» About this exercise: Each record below needs to be set down again exactly.

** Given information follows **

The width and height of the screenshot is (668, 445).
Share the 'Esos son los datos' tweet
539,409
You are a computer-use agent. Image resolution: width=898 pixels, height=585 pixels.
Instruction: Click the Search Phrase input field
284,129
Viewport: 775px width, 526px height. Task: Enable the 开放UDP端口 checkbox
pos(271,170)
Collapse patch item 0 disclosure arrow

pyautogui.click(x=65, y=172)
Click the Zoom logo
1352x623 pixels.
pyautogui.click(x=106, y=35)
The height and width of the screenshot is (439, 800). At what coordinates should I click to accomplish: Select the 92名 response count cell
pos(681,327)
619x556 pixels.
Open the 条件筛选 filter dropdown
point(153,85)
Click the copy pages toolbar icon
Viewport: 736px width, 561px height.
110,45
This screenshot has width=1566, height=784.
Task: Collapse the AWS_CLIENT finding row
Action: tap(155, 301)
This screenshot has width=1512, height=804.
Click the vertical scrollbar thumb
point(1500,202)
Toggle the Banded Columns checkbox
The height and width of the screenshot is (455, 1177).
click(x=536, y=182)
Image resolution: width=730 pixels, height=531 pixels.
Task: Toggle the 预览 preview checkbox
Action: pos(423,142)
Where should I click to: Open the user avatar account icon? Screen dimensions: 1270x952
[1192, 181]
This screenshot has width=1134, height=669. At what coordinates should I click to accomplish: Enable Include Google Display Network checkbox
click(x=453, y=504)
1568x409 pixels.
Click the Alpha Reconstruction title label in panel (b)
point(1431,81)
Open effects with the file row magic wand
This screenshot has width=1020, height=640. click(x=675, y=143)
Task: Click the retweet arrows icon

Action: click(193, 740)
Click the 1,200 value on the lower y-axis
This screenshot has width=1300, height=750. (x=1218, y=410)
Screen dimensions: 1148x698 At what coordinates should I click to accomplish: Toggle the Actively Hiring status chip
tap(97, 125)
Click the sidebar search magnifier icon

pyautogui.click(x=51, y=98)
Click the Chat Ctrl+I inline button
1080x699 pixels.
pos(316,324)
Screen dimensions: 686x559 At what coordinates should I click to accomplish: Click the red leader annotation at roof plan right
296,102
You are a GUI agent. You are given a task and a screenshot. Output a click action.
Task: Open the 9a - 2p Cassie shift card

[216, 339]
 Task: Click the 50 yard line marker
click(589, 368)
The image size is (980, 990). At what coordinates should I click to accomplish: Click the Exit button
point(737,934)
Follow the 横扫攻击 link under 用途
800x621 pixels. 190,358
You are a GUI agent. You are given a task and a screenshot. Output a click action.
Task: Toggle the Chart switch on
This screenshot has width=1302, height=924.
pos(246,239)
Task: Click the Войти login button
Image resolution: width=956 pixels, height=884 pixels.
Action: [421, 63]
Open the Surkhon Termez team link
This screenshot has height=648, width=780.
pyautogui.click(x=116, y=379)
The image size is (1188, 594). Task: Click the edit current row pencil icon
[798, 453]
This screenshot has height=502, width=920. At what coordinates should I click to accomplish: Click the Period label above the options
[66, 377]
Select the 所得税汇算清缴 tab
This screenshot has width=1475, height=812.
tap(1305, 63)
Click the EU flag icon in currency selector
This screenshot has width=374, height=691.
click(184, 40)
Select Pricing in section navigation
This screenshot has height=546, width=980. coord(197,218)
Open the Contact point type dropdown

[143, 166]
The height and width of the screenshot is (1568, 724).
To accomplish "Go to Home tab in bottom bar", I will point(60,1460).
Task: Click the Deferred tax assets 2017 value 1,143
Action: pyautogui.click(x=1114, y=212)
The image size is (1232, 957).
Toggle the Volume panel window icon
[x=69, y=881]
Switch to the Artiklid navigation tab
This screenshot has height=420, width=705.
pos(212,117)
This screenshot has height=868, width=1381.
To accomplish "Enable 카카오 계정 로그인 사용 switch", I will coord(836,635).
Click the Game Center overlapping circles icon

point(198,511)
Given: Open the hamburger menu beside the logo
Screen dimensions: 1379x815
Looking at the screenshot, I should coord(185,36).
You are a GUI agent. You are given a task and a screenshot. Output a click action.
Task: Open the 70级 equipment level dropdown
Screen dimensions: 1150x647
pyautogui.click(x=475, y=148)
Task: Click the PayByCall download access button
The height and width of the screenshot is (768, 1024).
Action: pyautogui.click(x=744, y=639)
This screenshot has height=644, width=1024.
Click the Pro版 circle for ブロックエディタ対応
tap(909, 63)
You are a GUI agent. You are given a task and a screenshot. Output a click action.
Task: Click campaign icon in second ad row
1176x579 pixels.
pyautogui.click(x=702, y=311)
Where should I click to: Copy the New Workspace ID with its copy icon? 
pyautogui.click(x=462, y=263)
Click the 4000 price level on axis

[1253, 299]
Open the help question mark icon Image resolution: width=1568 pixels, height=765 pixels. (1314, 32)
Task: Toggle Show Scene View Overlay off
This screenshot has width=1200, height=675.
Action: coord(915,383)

** End of Given information **

» Response to this task:
The width and height of the screenshot is (668, 445).
Share the 'Esos son los datos' tweet
539,409
You are a computer-use agent. Image resolution: width=898 pixels, height=585 pixels.
Instruction: Click the Search Phrase input field
284,129
Viewport: 775px width, 526px height. Task: Enable the 开放UDP端口 checkbox
pos(271,170)
Collapse patch item 0 disclosure arrow

pyautogui.click(x=65, y=172)
Click the Zoom logo
1352x623 pixels.
pyautogui.click(x=106, y=35)
The height and width of the screenshot is (439, 800). At what coordinates should I click to accomplish: Select the 92名 response count cell
pos(681,327)
619x556 pixels.
Open the 条件筛选 filter dropdown
point(153,85)
Click the copy pages toolbar icon
Viewport: 736px width, 561px height.
110,45
This screenshot has width=1566, height=784.
Task: Collapse the AWS_CLIENT finding row
Action: tap(155, 301)
This screenshot has width=1512, height=804.
Click the vertical scrollbar thumb
point(1500,202)
Toggle the Banded Columns checkbox
The height and width of the screenshot is (455, 1177).
click(x=536, y=182)
Image resolution: width=730 pixels, height=531 pixels.
Task: Toggle the 预览 preview checkbox
Action: pos(423,142)
Where should I click to: Open the user avatar account icon? Screen dimensions: 1270x952
[1192, 181]
This screenshot has width=1134, height=669. At what coordinates should I click to accomplish: Enable Include Google Display Network checkbox
click(x=453, y=504)
1568x409 pixels.
Click the Alpha Reconstruction title label in panel (b)
point(1431,81)
Open effects with the file row magic wand
This screenshot has width=1020, height=640. click(x=675, y=143)
Task: Click the retweet arrows icon

Action: click(193, 740)
Click the 1,200 value on the lower y-axis
This screenshot has width=1300, height=750. (x=1218, y=410)
Screen dimensions: 1148x698 At what coordinates should I click to accomplish: Toggle the Actively Hiring status chip
tap(97, 125)
Click the sidebar search magnifier icon

pyautogui.click(x=51, y=98)
Click the Chat Ctrl+I inline button
1080x699 pixels.
pos(316,324)
Screen dimensions: 686x559 At what coordinates should I click to accomplish: Click the red leader annotation at roof plan right
296,102
You are a GUI agent. You are given a task and a screenshot. Output a click action.
Task: Open the 9a - 2p Cassie shift card

[216, 339]
 Task: Click the 50 yard line marker
click(589, 368)
The image size is (980, 990). At what coordinates should I click to accomplish: Click the Exit button
point(737,934)
Follow the 横扫攻击 link under 用途
800x621 pixels. 190,358
You are a GUI agent. You are given a task and a screenshot. Output a click action.
Task: Toggle the Chart switch on
This screenshot has width=1302, height=924.
pos(246,239)
Task: Click the Войти login button
Image resolution: width=956 pixels, height=884 pixels.
Action: [421, 63]
Open the Surkhon Termez team link
This screenshot has height=648, width=780.
pyautogui.click(x=116, y=379)
The image size is (1188, 594). Task: Click the edit current row pencil icon
[798, 453]
This screenshot has height=502, width=920. At what coordinates should I click to accomplish: Click the Period label above the options
[66, 377]
Select the 所得税汇算清缴 tab
This screenshot has width=1475, height=812.
tap(1305, 63)
Click the EU flag icon in currency selector
This screenshot has width=374, height=691.
click(184, 40)
Select Pricing in section navigation
This screenshot has height=546, width=980. coord(197,218)
Open the Contact point type dropdown

[143, 166]
The height and width of the screenshot is (1568, 724).
To accomplish "Go to Home tab in bottom bar", I will point(60,1460).
Task: Click the Deferred tax assets 2017 value 1,143
Action: pyautogui.click(x=1114, y=212)
The image size is (1232, 957).
Toggle the Volume panel window icon
[x=69, y=881]
Switch to the Artiklid navigation tab
This screenshot has height=420, width=705.
pos(212,117)
This screenshot has height=868, width=1381.
To accomplish "Enable 카카오 계정 로그인 사용 switch", I will coord(836,635).
Click the Game Center overlapping circles icon

point(198,511)
Given: Open the hamburger menu beside the logo
Screen dimensions: 1379x815
Looking at the screenshot, I should coord(185,36).
You are a GUI agent. You are given a task and a screenshot. Output a click action.
Task: Open the 70级 equipment level dropdown
Screen dimensions: 1150x647
pyautogui.click(x=475, y=148)
Task: Click the PayByCall download access button
The height and width of the screenshot is (768, 1024).
Action: pyautogui.click(x=744, y=639)
This screenshot has height=644, width=1024.
Click the Pro版 circle for ブロックエディタ対応
tap(909, 63)
You are a GUI agent. You are given a task and a screenshot. Output a click action.
Task: Click campaign icon in second ad row
1176x579 pixels.
pyautogui.click(x=702, y=311)
Where should I click to: Copy the New Workspace ID with its copy icon? 
pyautogui.click(x=462, y=263)
Click the 4000 price level on axis

[1253, 299]
Open the help question mark icon Image resolution: width=1568 pixels, height=765 pixels. (1314, 32)
Task: Toggle Show Scene View Overlay off
This screenshot has width=1200, height=675.
Action: coord(915,383)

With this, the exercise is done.